◆ **Exercise objective**:
Give everything from the line containing "Where should I" down to the end of the records as a JSON list of strings, one string per line and no blank lines. Leave the pictures out.

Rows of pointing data
- - - - - - -
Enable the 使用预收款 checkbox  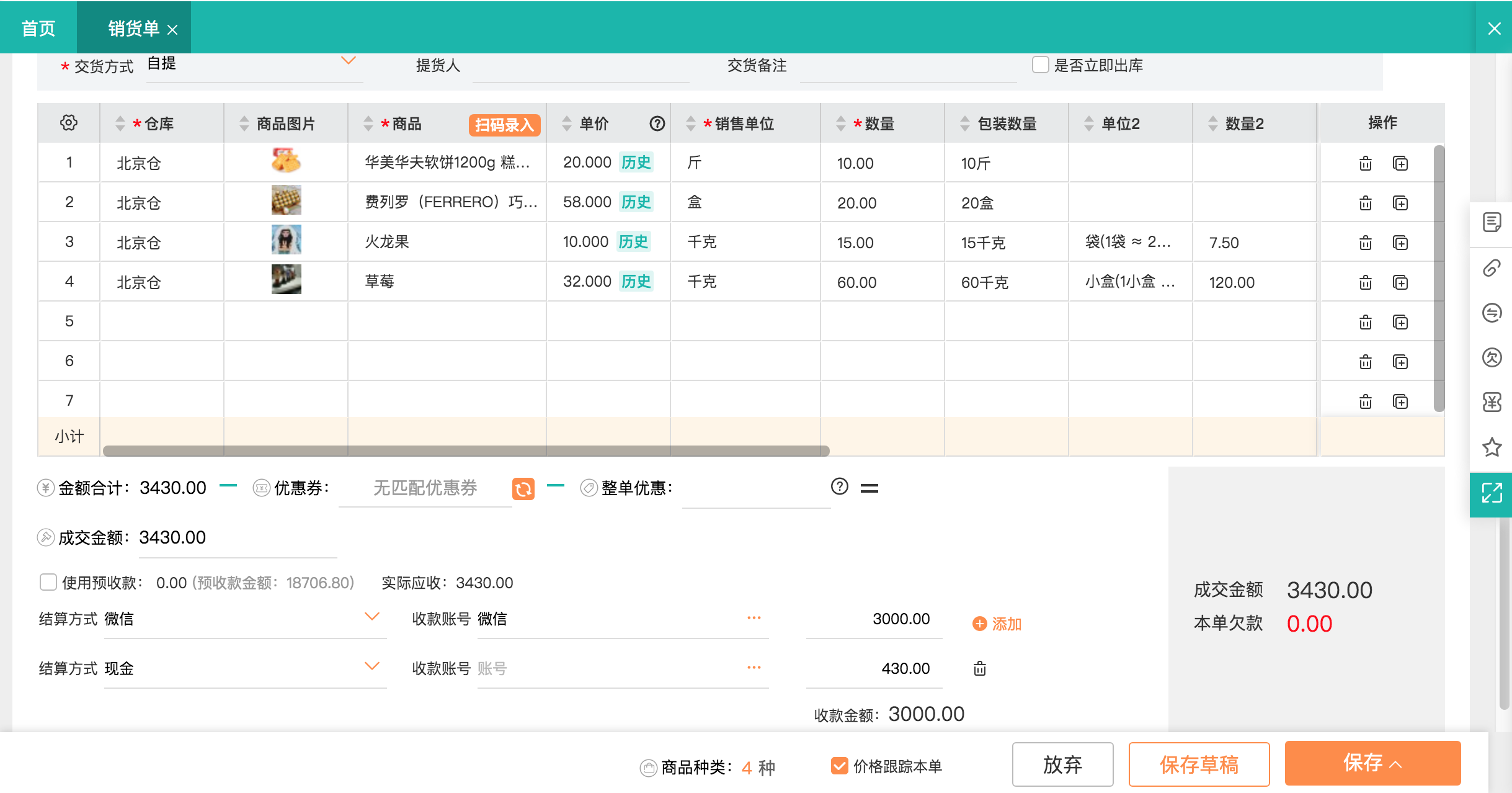click(x=46, y=581)
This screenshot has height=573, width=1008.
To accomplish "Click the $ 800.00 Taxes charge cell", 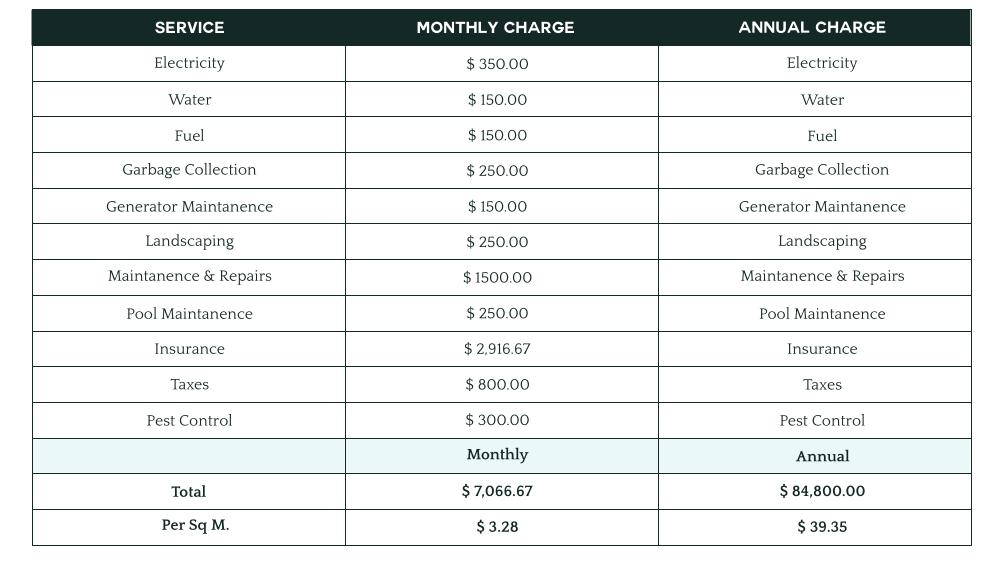I will click(x=497, y=385).
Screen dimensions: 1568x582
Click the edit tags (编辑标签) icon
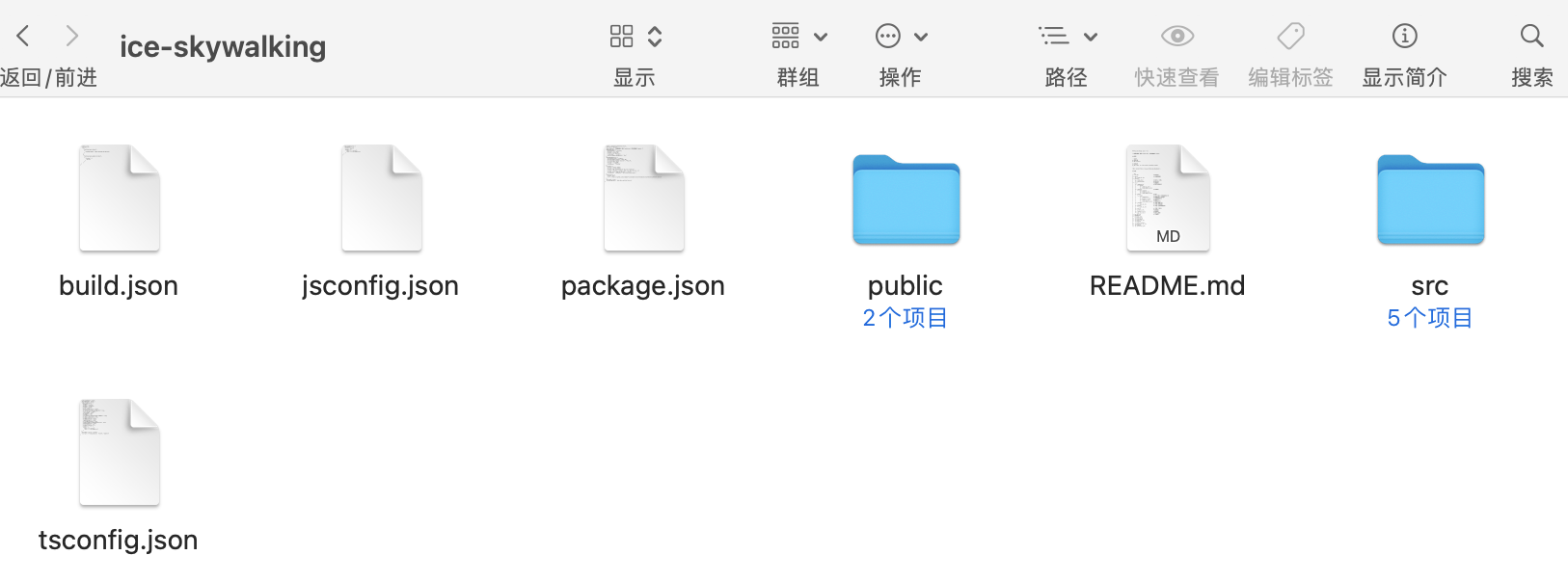[x=1290, y=37]
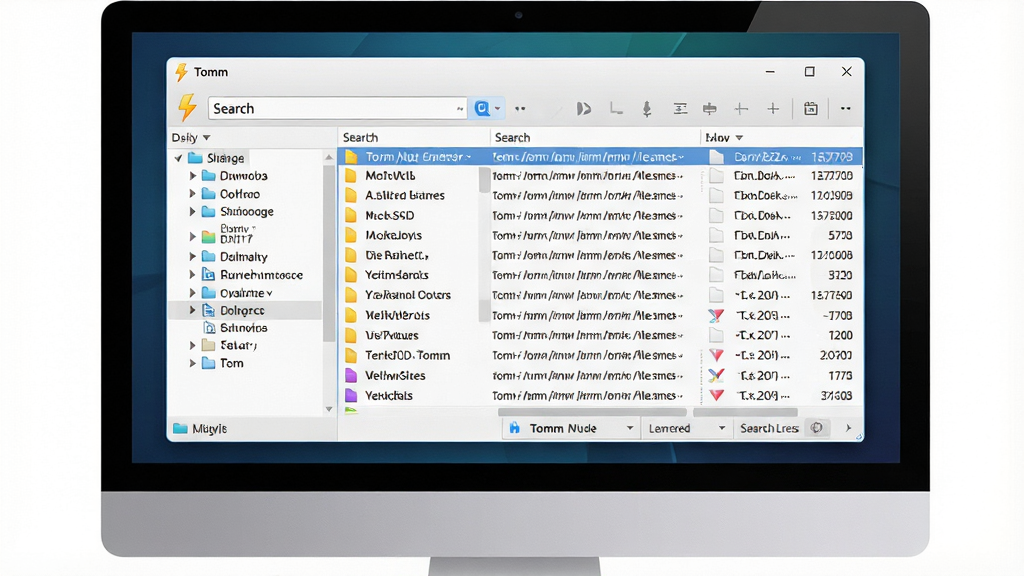1024x576 pixels.
Task: Click the calendar toolbar icon
Action: 810,108
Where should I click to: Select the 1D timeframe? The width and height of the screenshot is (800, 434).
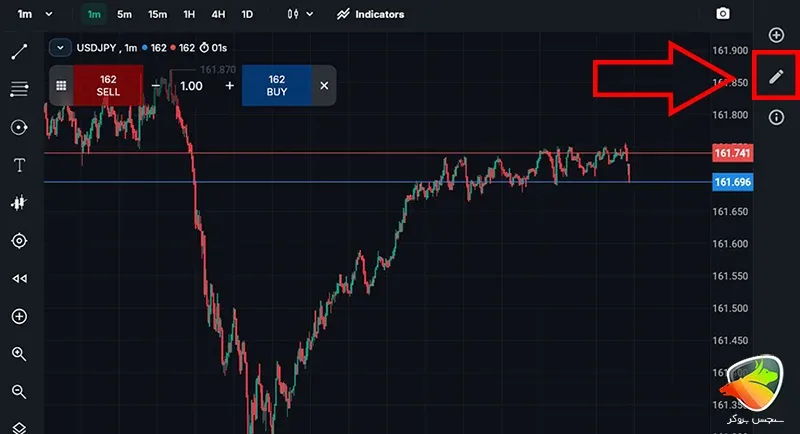click(x=247, y=14)
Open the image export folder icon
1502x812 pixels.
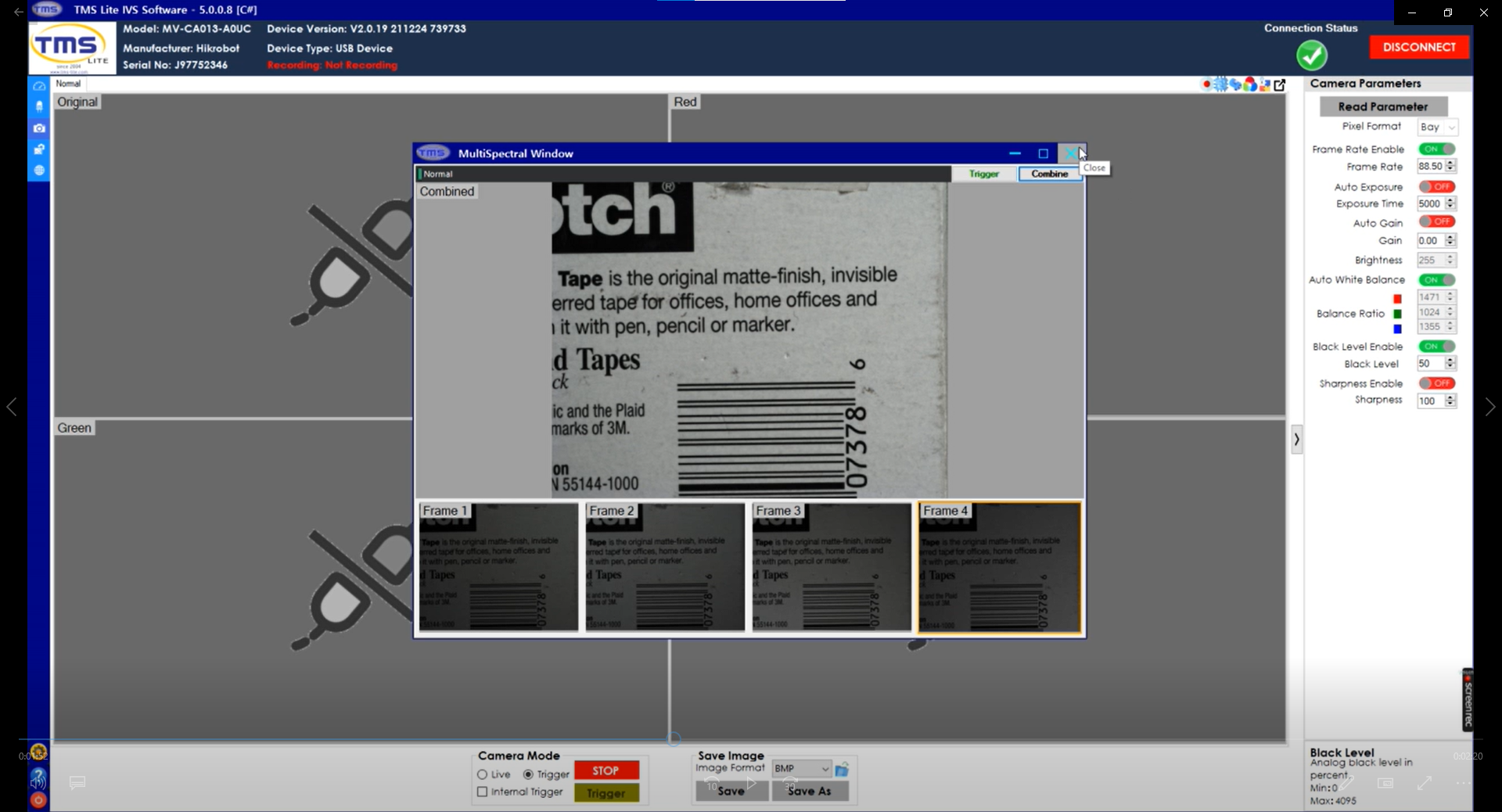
- - - - - - -
◆ **Complete response**:
[
  "Where should I click to: Select the 1D timeframe? The width and height of the screenshot is (800, 434).",
  "click(x=247, y=14)",
  "Open the image export folder icon",
  "1502x812 pixels."
]